L’altro sistema per spingere all’acquisto la clientela maschile consiste nell’andare a prendere la merce da proporre nel retrobottega: «Voglio farle vedere qualcosa di veramente unico, roba da medaglia d’oro al Salone del Gusto. La tengo di là perché ce n’è poca e voglio riservarla alla clientela di riguardo, a quelli che sono in grado di apprezzarla». Funziona sempre. Il cliente uomo esce dalla Premiata Gastronomia reggendo col mignolo i suoi pacchettini legati con lo spago rosso.
La donna invece si fa portare la spesa a casa. Per l’uomo tutte le ore sono buone per fare acquisti, per la donna mai prima delle undici e mai di pomeriggio, l’ora ideale essendo tra mezzogiorno e la mezza, quando sembra che si siano date convegno tutte quante; lì si ritrovano antiche compagne di scuola, si rievocano i vecchi tempi, il ballo delle debuttanti al circolo ufficiali nel ’69, mentre il commesso paziente attende le ordinazioni. L’uomo predilige i piatti elaborati, composti da più strati sovrapposti, dove c’è di tutto, dalle ostriche al cinghiale, comprese uova di quaglia e kiwi.
La donna compra le verdure bollite, le palline di spinaci cotti, le cipolle al forno; l’uomo non capisce che gusto ci sia ad andare in gastronomia per comprare zucchine, finocchi o carote bollite perché ignorano quanto tempo porta via il lavoro di pulitura delle verdure. È fondamentale per l’uomo e la donna torinesi che vanno a fare la spesa, sentirsi trattati come amici, confidenti e potersi vantare di ricevere un trattamento privilegiato.
C’è in città una pasticceria rinomata per la bontà delle piccolissime e per la ruvida accoglienza della padrona. Ebbene, tutti coloro che vanno in quel locale a rifornirsi di dolci si vantano: «Però con me la padrona è gentile». Per ogni tipologia di prodotto di alta gastronomia, a Torino ci sono almeno due empori che vantano l’eccellenza, il numero minimo perché si inneschino interminabili e bizantine discussioni sulla supremazia dell’uno o dell’altro.
Ci sono poi i negozi di cibi alternativi, i cosiddetti macrobiotici. Frequentati da donne che indossano lunghe casacche sformate, i capelli legati a coda di cavallo, con i commessi che calzano sandali da frate, questi empori sono immersi in un’atmosfera rarefatta, da acquario. Tutti si muovono al rallentatore e parlano sottovoce. La parola magica è «biologico», meglio ancora «biodinamico». Ogni acquisto è preceduto da un conciliabolo fra la cliente e il commesso sullo stato di avanzamento della signora nella pratica della dottrina bio per godere di tutte le infinite virtù della lenticchia decorticata.
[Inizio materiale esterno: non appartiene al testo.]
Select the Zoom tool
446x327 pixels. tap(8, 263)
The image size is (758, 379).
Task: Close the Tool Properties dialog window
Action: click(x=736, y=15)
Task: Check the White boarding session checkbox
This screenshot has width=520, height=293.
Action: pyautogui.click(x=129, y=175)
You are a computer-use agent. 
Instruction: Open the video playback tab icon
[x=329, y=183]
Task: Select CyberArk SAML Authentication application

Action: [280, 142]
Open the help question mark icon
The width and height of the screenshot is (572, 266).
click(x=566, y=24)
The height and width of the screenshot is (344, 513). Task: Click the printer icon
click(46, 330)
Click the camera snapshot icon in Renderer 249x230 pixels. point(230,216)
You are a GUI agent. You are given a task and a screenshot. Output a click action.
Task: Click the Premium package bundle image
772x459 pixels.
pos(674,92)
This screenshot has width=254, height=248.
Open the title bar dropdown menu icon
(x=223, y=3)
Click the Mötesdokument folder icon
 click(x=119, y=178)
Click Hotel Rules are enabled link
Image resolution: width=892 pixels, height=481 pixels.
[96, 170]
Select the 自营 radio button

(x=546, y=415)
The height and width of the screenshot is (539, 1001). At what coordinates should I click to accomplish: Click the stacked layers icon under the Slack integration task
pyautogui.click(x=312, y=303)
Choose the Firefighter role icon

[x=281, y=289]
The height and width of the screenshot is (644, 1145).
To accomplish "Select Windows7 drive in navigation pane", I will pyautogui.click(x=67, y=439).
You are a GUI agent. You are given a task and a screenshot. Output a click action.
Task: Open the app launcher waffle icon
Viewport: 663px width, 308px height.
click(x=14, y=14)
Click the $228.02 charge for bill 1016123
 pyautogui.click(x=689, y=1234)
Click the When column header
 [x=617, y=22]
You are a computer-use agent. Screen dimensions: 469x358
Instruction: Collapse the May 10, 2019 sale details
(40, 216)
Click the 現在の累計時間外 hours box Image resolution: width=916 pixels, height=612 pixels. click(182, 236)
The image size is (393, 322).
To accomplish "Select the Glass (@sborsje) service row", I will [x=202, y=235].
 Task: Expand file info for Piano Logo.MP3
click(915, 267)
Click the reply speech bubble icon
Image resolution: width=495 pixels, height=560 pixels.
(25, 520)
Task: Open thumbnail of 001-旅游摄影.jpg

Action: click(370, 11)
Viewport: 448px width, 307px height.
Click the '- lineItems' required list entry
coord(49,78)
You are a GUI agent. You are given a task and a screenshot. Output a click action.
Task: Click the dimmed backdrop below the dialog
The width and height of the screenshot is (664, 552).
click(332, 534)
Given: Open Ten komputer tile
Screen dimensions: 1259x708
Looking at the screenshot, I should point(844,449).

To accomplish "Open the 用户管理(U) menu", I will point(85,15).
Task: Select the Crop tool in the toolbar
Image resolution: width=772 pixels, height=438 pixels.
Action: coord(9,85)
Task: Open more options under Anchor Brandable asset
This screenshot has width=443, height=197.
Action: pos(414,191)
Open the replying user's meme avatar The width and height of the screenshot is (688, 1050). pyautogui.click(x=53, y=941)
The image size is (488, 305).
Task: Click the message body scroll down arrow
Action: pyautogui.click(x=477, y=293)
Nella mia personale classifica vengono per primi i macellai. Ricordo ancora quello della mia infanzia. A novembre partecipava alle aste per aggiudicarsi gli animali migliori. Mi fermavo incantato davanti alla sua vetrina, dove trionfava la testa di un bue con un foro in mezzo alla fronte e in testa una corona di alloro. L’insegnante di italiano parlava dei «poeti laureati» e io li immaginavo con la corona in testa e un buco in mezzo alla fronte, la giusta punizione per aver scritto opere che eravamo costretti a studiare.